Research challenges ‘common mechanism’ idea, aiming to understand specific protein interactions

Heat shock proteins (HSPs) are the chaperones of mobile stress response as a result of they assist information the folding and unfolding of different proteins.

Understanding how these chaperones work may additionally assist researchers understand how ailments like Alzheimer’s perform. While elementary to the survival and performance of cells throughout the pure kingdoms, HSPs, which are literally only one kind of chaperone, can present a better understanding of mobile biology because it pertains to stress.

At least that is what Dimitra Apostolidou, a Ph.D. candidate in mechanical engineering and supplies science at Duke University, has been researching.

These proteins, which carry out their bedrock work from easy organisms like E. coli to sophisticated ones like people, provide up insights into the mobile mechanisms that assist defend us towards stress.

HSPs have been initially found due to their elevated presence in cells uncovered to increased temperatures. This discovery highlighted temperature as a essential stress issue, paralleling how fever can detrimentally have an effect on human well being. However, Apostolidou factors out that HSPs reply not solely to thermal stress but additionally to a myriad of different stress components, demonstrating their important function in mobile protection mechanisms.

Apostolidou says the scientific group acknowledges 5 main lessons of HSPs, with the HSP70 household being significantly noteworthy. Humans possess up to 17 variations of this protein, contrasting sharply with E. coli, which harbors a single variant generally known as DnaK.

These proteins carry out numerous features inside cells, together with aiding different proteins in sustaining their construction and performance amidst anxious circumstances. She emphasizes the importance of HSPs in regulating important mobile processes, stating how their malfunction can lead to ailments like Alzheimer’s, Parkinson’s and cataracts due to protein aggregation.

By increasing the vary of substrates utilized in research, Apostolidou’s analysis goals to deepen our understanding of advanced proteins like HSPs and problem the prevailing concept of a “universal mechanism” at play. “I don’t want to come across as though this has solved the problem, but we have to try and understand how these systems work for various proteins,” she mentioned.

Substrates are engineered variations of a protein that researchers can use to get a fuller understanding of how chaperones work. Apostolidou’s earlier work describes a brand new substrate that would permit new kinds of research with particular person proteins one by one.

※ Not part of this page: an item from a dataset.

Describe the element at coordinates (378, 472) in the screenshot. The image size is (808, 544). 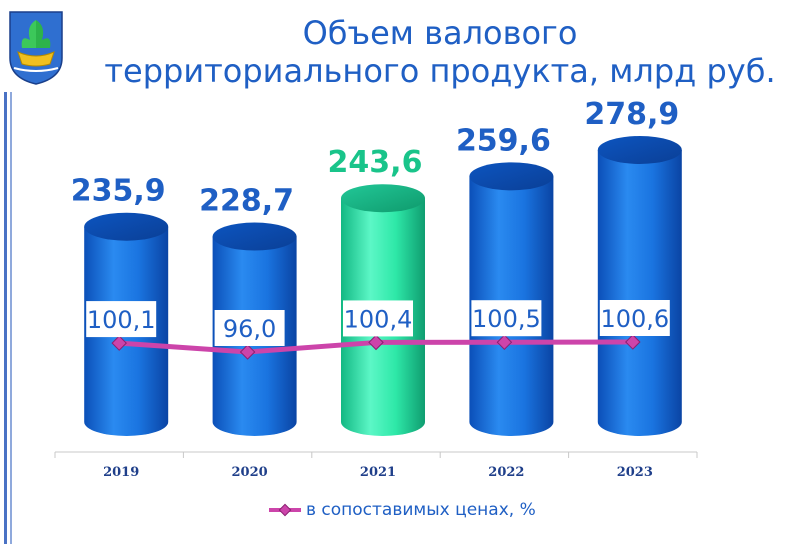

Her latest work printed in Protein Science means that not all proteins require the identical chaperones for correct perform, and although chaperones act upon them, what ought to actually be famous is what the proteins do in response in addition to the state they’re in. The extent of this extremely dynamic relationship may have far-reaching implications for our understanding of mobile mechanics and illness pathology.

Beyond her scientific work, Apostolidou shared that she was pushed by a need to pivot from physics and polymer science to biology, bringing her all the best way from Athens to Durham, North Carolina.

“Athens is a big city, but coming to Durham it felt smaller and more intimate,” she shared. “One thing I will say, I made many incredible friends through the program—I’d even go grocery shopping with one of them every Sunday.”

Though the tradition shift was an adjustment for Apostolidou, she credit the analysis collaborations by way of labs with Piotr E. Marszalek, professor of mechanical engineering and supplies science, and the assist of her graduate friends with serving to her really feel welcome.

“When I joined the lab, the previous graduate students were very welcoming,” she mentioned. “After my time in that space, I learned how important collaboration was to everyone there.”